(Data items)

Start

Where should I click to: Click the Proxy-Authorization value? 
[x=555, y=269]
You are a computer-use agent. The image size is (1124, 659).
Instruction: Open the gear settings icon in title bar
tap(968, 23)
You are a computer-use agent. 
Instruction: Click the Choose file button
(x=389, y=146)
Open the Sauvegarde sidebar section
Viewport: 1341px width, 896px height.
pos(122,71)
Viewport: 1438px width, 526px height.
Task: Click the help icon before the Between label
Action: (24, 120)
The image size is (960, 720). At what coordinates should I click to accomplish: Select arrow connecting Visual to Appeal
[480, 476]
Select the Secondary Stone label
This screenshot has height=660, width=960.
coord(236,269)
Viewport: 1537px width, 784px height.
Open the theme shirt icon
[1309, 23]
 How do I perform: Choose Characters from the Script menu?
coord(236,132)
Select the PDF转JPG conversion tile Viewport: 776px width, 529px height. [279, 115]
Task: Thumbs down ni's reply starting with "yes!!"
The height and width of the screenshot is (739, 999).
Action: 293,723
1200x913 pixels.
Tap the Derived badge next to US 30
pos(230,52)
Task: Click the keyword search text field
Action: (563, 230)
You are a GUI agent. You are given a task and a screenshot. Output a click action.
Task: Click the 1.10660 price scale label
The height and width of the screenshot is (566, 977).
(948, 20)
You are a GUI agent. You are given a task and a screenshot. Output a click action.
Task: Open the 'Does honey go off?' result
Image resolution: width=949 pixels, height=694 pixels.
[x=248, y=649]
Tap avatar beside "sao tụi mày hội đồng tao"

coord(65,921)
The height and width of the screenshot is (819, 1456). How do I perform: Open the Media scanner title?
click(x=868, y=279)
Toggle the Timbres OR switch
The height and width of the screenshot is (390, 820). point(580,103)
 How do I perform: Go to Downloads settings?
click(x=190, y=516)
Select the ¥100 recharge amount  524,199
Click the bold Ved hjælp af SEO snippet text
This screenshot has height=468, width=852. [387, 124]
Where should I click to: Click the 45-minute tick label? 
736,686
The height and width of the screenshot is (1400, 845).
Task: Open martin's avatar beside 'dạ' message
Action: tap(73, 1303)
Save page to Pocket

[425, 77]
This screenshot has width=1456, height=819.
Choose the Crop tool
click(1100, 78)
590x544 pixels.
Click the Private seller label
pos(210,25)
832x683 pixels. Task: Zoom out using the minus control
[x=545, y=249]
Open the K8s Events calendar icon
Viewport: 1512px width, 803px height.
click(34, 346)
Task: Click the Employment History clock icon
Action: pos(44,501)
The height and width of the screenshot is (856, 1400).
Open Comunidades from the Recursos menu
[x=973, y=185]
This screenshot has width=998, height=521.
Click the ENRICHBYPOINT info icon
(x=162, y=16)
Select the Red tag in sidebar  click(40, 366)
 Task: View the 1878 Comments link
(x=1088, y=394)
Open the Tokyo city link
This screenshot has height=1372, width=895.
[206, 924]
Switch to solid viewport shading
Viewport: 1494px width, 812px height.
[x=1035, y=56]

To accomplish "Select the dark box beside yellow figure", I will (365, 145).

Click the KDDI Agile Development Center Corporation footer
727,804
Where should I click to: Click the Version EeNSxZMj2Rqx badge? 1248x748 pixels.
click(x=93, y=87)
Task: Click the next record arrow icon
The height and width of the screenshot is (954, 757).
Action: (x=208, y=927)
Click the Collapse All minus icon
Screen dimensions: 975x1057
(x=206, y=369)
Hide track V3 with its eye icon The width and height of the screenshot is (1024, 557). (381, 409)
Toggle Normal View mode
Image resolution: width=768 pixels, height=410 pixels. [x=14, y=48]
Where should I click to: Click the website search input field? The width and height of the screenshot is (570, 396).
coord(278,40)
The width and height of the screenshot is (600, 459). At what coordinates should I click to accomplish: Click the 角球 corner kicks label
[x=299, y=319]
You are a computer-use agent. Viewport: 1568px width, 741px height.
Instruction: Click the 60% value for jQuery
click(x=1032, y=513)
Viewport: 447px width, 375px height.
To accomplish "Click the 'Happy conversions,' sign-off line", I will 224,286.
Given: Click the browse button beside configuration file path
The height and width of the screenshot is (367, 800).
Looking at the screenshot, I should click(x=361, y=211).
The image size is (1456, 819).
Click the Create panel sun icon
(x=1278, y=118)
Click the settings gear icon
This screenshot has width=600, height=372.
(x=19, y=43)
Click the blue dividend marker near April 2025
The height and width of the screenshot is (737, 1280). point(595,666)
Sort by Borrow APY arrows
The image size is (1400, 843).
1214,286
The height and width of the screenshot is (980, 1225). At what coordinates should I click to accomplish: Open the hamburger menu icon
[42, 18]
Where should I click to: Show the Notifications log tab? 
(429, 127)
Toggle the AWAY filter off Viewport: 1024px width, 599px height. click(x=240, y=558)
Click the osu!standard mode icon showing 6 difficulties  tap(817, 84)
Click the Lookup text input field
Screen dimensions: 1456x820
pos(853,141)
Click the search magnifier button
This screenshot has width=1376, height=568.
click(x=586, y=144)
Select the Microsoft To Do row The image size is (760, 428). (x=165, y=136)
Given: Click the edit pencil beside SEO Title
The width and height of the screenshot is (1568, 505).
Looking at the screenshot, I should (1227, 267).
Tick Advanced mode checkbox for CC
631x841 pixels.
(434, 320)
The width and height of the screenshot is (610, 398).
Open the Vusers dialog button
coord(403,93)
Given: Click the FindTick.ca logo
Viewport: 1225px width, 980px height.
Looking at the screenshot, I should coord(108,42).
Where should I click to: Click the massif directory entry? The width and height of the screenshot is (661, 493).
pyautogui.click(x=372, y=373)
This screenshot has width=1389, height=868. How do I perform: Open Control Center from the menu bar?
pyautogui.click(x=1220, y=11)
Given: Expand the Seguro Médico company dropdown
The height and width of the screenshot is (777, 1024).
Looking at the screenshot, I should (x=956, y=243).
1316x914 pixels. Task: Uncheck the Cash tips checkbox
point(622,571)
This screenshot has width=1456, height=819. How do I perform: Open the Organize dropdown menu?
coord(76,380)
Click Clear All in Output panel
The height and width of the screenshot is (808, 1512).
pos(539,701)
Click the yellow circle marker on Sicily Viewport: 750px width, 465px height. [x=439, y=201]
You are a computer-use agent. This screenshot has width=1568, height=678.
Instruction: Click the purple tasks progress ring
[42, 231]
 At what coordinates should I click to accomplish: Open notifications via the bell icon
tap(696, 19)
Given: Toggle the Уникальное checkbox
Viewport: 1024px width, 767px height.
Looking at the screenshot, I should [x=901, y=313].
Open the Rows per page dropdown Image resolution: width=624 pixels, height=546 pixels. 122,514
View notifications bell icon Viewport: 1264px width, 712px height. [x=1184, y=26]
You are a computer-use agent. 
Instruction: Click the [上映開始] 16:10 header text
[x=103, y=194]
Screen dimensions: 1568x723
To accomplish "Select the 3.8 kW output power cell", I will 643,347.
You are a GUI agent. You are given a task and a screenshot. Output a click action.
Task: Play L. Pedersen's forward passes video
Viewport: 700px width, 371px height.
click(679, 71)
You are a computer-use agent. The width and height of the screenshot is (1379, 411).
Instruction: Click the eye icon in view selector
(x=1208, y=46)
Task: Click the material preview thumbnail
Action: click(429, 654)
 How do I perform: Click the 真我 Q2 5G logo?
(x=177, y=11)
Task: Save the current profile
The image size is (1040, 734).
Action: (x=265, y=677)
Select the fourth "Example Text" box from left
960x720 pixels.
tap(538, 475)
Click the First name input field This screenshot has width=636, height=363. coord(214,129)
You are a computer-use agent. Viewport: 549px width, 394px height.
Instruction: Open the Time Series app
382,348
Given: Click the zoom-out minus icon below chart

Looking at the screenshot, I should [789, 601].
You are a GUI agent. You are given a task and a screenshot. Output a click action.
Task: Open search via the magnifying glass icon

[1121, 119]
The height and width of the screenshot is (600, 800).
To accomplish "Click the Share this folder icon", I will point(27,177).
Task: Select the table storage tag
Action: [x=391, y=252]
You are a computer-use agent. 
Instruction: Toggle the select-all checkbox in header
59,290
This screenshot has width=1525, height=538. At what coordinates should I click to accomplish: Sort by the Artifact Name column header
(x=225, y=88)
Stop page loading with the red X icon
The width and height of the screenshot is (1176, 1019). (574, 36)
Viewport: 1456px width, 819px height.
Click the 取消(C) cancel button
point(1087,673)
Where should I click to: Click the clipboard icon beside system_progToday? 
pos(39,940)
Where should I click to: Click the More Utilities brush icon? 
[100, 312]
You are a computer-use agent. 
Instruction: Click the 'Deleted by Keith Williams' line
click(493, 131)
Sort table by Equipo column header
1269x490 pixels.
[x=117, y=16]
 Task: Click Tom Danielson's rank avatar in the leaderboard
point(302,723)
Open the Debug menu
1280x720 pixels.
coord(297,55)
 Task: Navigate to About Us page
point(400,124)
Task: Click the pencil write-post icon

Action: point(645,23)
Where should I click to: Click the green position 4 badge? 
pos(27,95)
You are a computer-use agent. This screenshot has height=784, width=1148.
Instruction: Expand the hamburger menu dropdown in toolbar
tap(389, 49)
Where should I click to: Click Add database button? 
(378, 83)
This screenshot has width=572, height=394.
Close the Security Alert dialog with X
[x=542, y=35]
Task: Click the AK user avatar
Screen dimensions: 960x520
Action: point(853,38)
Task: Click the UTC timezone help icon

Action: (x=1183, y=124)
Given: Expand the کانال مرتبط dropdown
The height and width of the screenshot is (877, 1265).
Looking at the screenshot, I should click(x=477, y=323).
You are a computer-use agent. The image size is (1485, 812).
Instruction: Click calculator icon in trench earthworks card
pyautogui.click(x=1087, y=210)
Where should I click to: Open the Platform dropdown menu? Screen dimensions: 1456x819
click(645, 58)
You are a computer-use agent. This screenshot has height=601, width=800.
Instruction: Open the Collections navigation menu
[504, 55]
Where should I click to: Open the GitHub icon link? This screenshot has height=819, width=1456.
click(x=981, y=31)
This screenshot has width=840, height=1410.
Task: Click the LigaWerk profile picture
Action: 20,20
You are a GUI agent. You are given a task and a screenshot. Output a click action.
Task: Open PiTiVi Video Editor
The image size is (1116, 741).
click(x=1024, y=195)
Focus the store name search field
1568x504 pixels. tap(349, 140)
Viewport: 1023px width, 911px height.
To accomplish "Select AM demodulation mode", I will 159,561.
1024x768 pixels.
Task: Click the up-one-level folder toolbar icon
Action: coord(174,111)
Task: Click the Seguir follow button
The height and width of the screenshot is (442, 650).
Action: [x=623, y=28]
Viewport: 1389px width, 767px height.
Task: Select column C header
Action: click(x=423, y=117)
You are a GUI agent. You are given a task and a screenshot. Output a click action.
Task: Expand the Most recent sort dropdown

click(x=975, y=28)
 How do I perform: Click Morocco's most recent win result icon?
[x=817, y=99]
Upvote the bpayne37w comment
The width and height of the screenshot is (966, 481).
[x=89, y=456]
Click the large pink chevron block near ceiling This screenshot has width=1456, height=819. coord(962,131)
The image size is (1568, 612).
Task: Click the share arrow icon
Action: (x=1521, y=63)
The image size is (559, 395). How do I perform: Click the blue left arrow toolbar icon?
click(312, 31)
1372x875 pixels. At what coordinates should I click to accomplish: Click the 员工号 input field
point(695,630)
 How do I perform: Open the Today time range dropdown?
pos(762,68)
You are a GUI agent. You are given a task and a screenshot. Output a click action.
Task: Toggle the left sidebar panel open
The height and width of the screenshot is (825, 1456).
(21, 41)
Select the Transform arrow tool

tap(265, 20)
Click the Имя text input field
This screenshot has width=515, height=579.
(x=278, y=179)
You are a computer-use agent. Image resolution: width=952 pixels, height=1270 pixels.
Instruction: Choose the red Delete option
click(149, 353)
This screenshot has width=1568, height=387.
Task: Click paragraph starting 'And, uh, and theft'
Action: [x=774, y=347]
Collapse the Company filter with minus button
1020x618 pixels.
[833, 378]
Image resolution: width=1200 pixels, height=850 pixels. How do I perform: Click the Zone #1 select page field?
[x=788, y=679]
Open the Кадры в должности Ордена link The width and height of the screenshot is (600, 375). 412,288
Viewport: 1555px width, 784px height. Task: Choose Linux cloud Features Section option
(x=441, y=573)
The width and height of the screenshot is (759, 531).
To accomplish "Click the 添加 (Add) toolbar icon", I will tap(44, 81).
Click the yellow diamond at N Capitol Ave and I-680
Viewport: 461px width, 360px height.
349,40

End

_To be done_
Reproduce the data above verbatim, from the line with "Click the osu!standard" to the line with "coord(403,93)", including both of those lines.

_Written solution_
Click the osu!standard mode icon showing 6 difficulties  tap(817, 84)
Click the Lookup text input field
Screen dimensions: 1456x820
pos(853,141)
Click the search magnifier button
This screenshot has width=1376, height=568.
click(x=586, y=144)
Select the Microsoft To Do row The image size is (760, 428). (x=165, y=136)
Given: Click the edit pencil beside SEO Title
The width and height of the screenshot is (1568, 505).
Looking at the screenshot, I should (1227, 267).
Tick Advanced mode checkbox for CC
631x841 pixels.
(434, 320)
The width and height of the screenshot is (610, 398).
Open the Vusers dialog button
coord(403,93)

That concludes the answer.